A whole new bowl game

ASEE Prism, Jan 2000

AND NOW, TURNING To SPORTS news: Team Husky from the Michigan Technological University remains in first place, followed by Indiana University in second and the University of Wisconsin-Madison in third. But don't discount a big push from the Swiss Federal Institute of Technology Zurich, now in seventh place. What game pits such a diverse group of schools against each other? Hockey? Football? Hacky-Sack? No, it's the search for extraterrestrial life, better known as SETI.

Last May, the University of CaliforniaBerkeley released the SETI@home screensaver software that lets any Windows or Macintosh desktop computer join in the search of the cosmos for alien intelligence.

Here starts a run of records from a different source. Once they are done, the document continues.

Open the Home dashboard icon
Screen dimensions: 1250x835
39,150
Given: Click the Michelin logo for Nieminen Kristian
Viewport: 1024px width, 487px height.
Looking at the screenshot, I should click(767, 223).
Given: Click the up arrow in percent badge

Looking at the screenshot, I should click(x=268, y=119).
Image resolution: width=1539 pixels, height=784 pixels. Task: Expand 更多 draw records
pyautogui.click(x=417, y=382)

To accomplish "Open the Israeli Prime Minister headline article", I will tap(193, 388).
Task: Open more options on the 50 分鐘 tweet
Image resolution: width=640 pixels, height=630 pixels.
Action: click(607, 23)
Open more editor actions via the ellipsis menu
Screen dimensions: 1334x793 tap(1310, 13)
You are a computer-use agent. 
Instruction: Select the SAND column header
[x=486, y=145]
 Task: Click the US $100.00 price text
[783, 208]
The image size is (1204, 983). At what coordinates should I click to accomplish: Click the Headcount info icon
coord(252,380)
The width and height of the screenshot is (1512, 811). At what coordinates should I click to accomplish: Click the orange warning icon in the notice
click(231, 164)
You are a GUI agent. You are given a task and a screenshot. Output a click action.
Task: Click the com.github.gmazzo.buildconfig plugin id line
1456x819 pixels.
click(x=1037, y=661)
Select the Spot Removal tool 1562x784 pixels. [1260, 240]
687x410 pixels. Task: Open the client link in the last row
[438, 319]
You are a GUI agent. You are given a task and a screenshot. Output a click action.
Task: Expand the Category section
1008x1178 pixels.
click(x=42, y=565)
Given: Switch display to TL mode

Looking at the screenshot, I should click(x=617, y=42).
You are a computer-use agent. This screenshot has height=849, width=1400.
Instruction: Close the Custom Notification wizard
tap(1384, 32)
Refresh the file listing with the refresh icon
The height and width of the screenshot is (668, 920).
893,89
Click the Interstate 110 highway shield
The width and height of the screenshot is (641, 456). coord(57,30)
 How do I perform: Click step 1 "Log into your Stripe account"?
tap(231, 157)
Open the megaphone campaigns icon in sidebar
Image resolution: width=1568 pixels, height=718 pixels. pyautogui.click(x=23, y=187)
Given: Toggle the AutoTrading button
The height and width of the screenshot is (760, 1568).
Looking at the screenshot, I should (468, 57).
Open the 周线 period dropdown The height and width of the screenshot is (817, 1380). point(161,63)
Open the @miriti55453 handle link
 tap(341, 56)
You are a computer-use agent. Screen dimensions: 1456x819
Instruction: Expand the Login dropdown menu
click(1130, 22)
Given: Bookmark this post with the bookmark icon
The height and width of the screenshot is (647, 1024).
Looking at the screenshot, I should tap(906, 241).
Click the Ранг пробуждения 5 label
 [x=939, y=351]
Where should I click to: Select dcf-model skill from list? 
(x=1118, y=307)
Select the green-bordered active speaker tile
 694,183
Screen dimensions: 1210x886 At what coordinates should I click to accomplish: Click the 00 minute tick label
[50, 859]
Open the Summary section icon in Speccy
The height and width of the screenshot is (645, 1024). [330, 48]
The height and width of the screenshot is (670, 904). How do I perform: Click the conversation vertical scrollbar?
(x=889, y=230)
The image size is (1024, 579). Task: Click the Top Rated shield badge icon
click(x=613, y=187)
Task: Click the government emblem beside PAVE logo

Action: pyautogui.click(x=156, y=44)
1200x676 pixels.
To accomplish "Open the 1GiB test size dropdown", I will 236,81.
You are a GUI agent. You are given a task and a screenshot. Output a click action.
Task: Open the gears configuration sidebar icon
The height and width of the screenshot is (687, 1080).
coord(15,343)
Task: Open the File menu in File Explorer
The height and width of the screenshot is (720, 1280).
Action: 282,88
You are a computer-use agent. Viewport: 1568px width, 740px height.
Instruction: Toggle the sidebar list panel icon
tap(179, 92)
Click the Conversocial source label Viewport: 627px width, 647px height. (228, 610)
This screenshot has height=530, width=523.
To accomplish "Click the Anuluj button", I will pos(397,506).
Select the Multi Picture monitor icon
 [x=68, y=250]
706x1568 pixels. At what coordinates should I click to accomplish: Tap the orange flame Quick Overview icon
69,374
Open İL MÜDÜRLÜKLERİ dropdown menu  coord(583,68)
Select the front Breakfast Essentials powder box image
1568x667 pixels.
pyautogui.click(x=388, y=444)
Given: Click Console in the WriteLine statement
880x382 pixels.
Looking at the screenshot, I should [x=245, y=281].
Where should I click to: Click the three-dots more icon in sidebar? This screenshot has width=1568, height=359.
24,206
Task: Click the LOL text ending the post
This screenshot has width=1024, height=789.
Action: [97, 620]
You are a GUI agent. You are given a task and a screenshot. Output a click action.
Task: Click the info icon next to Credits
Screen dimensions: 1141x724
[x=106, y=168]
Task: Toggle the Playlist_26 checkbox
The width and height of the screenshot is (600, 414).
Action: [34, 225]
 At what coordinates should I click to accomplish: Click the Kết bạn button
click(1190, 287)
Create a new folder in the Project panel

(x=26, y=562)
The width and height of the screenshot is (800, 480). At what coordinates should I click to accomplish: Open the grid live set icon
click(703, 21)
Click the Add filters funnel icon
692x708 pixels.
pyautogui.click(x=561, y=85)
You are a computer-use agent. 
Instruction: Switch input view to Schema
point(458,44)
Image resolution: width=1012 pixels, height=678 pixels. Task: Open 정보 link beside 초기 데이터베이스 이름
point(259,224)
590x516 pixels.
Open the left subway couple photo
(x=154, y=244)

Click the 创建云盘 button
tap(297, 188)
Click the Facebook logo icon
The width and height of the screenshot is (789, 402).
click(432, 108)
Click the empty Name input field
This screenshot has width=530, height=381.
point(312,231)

The program analyzes data collected by the 1,000-foot diameter radio telescope at Arecibo, Puerto Rico, then automatically sends results to Berkeley. And many universities around the world-particularly technical schools-have formed teams to see who can analyze the most data.

The screensaver has proven popular well beyond academia. More than a million computers worldwide are now using it, and SETI@home is now the largest computation ever done on this planet. We've accumulated more than 50,000 years of computing time so far," says Dan Werthimer, a research physicist at Berkeley's Space Sciences Laboratory.

As for the college combatants, Berkeley keeps track of how well each team is doing-a sort of Big 100 for the Space Bowl. At last count, Team Husky had crunched and returned to Berkeley 67,778 results, compared with 60,223 results from Indiana University. And despite its home-field advantage, Berkeley was in fifth place with 38,697.